## WORK REQUEST
Make a word-for-word copy of the entries below from their first line through the line with "Given: Sort Institute League by GB column", and add nothing.

## EXTRACTED MATERIAL

━━━━━━━━━━━━━━━━

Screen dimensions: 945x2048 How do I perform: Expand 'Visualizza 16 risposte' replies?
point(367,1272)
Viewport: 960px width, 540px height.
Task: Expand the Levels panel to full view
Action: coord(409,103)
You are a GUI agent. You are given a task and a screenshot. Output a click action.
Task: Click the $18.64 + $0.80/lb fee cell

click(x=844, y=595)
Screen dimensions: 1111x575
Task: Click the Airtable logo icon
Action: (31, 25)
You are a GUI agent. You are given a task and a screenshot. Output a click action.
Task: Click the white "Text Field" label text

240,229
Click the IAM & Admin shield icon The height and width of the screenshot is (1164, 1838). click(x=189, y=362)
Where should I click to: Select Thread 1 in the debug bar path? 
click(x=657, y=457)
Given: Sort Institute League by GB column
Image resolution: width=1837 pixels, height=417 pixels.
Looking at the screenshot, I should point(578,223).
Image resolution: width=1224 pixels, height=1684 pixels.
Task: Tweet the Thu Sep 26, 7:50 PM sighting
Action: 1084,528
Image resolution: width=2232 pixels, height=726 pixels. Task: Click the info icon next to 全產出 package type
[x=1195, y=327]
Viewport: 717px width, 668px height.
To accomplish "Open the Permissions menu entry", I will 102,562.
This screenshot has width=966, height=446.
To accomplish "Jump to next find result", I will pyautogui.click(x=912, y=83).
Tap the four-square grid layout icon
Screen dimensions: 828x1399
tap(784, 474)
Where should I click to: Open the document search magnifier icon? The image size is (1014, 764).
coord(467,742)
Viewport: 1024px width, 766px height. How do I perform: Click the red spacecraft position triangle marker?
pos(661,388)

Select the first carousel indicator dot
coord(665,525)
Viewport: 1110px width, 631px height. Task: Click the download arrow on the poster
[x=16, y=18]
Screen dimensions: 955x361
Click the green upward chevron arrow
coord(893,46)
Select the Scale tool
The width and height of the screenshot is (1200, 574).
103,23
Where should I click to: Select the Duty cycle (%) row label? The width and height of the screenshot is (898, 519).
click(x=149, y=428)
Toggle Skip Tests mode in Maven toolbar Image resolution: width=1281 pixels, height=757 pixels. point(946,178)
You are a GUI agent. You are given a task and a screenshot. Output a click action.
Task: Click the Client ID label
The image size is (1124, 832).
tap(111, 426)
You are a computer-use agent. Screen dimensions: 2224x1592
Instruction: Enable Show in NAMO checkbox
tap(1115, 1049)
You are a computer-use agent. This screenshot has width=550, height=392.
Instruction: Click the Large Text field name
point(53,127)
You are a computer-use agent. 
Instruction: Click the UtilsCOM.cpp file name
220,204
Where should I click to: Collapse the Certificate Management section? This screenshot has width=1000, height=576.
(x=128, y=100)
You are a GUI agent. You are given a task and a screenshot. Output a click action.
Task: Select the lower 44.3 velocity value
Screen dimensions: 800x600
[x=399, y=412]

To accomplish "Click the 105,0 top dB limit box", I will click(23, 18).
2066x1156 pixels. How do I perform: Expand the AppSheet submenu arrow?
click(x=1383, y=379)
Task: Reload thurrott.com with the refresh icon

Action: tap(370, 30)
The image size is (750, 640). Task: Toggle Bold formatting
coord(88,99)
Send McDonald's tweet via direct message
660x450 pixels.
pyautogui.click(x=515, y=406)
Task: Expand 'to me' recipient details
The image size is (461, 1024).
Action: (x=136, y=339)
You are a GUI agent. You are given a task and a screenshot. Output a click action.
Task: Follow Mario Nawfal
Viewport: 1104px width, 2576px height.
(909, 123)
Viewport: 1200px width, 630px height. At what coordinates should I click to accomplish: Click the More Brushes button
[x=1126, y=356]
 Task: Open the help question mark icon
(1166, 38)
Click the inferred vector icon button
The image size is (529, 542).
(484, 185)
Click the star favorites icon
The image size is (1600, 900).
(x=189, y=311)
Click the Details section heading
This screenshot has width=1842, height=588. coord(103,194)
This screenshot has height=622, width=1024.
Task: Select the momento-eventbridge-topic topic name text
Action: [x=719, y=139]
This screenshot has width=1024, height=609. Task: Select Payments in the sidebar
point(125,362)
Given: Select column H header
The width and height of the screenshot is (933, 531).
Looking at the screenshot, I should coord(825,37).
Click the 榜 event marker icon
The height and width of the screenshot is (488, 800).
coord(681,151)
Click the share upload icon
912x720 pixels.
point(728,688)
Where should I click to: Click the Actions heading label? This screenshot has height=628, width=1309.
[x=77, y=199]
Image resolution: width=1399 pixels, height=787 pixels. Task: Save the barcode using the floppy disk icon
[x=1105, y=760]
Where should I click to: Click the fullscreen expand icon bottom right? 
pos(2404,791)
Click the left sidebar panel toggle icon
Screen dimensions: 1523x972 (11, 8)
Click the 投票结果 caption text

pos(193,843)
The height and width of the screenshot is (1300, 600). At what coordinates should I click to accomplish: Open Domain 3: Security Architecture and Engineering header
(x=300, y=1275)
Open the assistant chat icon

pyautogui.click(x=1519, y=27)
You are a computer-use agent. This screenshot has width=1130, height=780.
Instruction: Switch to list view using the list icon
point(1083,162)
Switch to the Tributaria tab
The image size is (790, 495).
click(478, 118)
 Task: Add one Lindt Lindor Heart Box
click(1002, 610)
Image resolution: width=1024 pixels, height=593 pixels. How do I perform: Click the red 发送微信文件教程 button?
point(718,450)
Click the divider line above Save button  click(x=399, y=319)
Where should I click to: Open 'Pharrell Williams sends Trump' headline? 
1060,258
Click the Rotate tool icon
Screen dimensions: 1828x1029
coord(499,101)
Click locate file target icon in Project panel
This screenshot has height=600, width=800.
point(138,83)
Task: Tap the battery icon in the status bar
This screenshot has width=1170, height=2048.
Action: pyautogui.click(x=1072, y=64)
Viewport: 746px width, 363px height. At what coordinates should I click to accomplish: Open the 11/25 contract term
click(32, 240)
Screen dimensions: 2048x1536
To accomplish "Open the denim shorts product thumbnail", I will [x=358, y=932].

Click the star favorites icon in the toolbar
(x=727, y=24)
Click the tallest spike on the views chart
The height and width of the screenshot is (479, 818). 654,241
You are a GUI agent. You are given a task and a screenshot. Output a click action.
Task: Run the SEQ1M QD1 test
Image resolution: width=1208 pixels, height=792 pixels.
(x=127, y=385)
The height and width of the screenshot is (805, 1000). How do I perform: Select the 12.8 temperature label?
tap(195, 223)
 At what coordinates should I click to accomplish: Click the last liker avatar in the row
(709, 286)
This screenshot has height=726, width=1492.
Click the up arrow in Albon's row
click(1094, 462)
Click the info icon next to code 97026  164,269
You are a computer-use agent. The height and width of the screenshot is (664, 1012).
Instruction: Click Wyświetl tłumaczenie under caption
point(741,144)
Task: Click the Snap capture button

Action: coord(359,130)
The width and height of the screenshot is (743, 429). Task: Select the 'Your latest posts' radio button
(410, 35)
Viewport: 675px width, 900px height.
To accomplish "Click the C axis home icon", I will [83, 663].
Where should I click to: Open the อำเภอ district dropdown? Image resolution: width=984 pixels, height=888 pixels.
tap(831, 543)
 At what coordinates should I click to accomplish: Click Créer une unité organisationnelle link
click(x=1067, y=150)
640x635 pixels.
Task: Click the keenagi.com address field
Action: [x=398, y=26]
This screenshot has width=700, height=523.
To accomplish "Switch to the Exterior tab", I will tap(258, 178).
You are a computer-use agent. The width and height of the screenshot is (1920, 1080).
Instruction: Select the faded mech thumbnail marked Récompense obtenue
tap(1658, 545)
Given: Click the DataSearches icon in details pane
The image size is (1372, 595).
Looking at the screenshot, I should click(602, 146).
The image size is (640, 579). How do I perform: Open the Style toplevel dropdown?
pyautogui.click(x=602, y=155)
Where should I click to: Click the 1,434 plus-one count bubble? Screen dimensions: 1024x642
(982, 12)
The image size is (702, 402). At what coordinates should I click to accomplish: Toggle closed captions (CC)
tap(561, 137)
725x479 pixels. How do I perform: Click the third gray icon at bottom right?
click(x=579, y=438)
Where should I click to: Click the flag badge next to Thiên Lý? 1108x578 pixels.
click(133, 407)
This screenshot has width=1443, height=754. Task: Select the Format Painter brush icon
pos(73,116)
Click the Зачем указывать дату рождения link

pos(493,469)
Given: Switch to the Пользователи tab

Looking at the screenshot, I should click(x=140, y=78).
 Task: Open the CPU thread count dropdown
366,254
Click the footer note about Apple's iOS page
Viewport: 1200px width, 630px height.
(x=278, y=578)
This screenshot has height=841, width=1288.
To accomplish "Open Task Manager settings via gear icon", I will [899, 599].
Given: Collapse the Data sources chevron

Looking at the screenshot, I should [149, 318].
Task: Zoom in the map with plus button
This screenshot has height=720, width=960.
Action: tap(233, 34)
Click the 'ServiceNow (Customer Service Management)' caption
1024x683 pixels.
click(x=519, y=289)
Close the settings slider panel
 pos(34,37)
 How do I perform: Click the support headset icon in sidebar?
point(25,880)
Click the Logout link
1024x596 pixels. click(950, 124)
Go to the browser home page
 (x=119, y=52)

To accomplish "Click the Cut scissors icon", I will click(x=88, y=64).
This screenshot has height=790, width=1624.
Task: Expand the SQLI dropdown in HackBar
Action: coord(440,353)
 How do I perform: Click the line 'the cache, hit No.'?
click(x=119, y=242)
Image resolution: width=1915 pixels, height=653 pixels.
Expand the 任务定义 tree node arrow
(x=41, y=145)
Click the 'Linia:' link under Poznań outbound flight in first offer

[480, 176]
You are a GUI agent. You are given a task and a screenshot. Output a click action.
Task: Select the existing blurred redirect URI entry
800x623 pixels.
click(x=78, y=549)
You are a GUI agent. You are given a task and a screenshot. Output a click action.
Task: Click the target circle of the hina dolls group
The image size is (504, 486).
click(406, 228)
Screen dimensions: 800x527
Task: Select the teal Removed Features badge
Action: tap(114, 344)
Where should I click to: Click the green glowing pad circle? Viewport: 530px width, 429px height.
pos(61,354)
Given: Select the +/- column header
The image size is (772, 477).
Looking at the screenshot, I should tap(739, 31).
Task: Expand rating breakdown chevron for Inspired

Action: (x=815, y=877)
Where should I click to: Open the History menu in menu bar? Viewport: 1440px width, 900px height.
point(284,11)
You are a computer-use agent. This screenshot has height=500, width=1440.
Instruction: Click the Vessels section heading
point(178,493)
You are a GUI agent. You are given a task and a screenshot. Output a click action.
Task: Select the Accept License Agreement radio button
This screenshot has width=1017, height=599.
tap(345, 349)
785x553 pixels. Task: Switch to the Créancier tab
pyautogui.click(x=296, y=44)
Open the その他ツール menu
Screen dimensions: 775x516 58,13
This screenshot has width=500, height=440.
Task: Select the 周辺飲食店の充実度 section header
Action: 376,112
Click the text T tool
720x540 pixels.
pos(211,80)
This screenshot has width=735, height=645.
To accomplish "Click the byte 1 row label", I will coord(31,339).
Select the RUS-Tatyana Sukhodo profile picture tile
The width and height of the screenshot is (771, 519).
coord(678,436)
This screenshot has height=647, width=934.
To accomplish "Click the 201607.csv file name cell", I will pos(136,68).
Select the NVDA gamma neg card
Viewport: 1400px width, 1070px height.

━━━━━━━━━━━━━━━━

## OUTPUT OF THE TASK
Screen dimensions: 945x2048 How do I perform: Expand 'Visualizza 16 risposte' replies?
point(367,1272)
Viewport: 960px width, 540px height.
Task: Expand the Levels panel to full view
Action: coord(409,103)
You are a GUI agent. You are given a task and a screenshot. Output a click action.
Task: Click the $18.64 + $0.80/lb fee cell

click(x=844, y=595)
Screen dimensions: 1111x575
Task: Click the Airtable logo icon
Action: (31, 25)
You are a GUI agent. You are given a task and a screenshot. Output a click action.
Task: Click the white "Text Field" label text

240,229
Click the IAM & Admin shield icon The height and width of the screenshot is (1164, 1838). click(x=189, y=362)
Where should I click to: Select Thread 1 in the debug bar path? 
click(x=657, y=457)
Given: Sort Institute League by GB column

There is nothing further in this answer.